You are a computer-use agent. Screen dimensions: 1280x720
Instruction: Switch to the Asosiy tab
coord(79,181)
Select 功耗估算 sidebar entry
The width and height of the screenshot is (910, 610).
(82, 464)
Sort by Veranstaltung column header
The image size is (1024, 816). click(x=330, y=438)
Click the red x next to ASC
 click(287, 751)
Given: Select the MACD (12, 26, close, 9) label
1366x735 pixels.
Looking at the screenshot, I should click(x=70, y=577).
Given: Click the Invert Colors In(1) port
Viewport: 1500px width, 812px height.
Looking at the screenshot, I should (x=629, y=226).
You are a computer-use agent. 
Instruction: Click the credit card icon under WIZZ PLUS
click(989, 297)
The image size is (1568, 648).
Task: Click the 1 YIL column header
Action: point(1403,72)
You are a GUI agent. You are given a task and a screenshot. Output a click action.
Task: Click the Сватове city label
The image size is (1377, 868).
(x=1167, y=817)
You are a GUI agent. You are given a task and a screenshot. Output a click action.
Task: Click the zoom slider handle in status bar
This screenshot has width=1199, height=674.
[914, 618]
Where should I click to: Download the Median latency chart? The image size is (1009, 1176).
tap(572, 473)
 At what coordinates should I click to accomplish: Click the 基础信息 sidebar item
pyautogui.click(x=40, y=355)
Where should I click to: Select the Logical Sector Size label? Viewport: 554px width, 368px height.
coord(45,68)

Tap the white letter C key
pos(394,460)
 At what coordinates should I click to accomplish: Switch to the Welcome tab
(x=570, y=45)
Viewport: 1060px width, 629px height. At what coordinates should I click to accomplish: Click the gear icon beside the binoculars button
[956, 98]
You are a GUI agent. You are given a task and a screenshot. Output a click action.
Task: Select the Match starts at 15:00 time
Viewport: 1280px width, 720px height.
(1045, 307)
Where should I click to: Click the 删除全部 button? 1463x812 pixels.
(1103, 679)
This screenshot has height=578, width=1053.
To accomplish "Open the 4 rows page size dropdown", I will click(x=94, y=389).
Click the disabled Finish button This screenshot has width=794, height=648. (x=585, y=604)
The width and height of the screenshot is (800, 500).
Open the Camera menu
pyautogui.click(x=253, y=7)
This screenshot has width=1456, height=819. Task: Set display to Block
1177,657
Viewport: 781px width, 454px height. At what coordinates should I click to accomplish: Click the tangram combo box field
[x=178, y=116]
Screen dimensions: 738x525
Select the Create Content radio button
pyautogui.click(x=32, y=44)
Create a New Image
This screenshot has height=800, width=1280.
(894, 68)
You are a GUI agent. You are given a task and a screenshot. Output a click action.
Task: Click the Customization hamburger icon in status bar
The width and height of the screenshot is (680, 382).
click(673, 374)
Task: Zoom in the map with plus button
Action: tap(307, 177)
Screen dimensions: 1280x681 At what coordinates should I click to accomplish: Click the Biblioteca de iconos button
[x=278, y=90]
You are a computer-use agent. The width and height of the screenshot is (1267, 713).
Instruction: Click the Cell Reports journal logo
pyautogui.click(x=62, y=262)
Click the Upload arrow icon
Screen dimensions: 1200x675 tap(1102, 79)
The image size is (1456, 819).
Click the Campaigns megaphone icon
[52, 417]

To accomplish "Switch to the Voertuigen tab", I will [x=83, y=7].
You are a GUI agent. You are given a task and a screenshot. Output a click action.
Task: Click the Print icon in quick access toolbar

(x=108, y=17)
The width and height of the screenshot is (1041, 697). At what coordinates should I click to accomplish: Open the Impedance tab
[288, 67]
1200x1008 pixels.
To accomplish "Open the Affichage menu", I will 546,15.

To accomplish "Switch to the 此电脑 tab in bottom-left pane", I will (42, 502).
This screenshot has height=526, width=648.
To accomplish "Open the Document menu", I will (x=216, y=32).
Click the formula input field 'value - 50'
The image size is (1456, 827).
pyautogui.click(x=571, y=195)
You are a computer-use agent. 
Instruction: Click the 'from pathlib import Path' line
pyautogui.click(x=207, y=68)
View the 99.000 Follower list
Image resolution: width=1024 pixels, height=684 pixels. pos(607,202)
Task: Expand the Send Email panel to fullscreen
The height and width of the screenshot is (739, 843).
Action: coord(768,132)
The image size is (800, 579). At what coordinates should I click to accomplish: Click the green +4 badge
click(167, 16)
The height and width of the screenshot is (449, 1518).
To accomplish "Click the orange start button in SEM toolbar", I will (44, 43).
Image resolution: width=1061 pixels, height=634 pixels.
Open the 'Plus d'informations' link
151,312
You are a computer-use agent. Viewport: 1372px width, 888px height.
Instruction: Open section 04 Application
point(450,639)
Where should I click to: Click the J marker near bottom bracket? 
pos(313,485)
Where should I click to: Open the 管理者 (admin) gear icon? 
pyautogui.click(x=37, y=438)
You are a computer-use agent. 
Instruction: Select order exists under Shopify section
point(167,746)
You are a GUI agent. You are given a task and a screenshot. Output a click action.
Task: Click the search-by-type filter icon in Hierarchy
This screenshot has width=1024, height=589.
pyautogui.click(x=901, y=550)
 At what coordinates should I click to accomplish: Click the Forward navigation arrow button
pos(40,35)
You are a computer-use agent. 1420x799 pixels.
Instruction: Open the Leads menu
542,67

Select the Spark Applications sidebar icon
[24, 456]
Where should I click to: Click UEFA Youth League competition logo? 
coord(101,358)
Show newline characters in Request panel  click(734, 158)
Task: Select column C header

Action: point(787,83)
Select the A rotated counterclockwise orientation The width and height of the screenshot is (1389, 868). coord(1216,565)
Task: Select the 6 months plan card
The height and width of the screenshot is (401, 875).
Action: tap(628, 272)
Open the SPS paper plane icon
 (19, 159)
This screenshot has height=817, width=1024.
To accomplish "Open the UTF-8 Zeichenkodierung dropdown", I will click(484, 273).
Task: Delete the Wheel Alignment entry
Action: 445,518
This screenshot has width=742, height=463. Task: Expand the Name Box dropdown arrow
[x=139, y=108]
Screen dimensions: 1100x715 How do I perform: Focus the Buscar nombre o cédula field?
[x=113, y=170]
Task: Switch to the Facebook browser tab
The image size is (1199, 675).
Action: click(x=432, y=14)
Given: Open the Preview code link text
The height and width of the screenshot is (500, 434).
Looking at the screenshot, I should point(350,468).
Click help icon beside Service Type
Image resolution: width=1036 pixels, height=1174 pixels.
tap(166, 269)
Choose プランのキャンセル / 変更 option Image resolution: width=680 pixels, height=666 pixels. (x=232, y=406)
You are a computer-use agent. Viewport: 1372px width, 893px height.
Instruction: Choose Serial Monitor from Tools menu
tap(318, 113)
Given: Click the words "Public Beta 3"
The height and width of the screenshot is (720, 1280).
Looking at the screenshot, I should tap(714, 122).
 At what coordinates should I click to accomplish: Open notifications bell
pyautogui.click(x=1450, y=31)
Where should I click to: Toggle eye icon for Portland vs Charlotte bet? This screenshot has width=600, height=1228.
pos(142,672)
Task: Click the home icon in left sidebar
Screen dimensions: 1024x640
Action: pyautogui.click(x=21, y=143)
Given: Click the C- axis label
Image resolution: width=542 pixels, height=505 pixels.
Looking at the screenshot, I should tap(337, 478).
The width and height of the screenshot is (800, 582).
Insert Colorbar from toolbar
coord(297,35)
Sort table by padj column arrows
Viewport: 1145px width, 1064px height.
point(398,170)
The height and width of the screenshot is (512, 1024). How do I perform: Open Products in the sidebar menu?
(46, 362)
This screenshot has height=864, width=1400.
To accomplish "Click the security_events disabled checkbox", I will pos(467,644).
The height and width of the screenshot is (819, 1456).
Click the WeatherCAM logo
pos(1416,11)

Work to do. List every line in the listing above that contains the string "status".

Result below.
Task: Click the zoom slider handle in status bar
Task: Click the Customization hamburger icon in status bar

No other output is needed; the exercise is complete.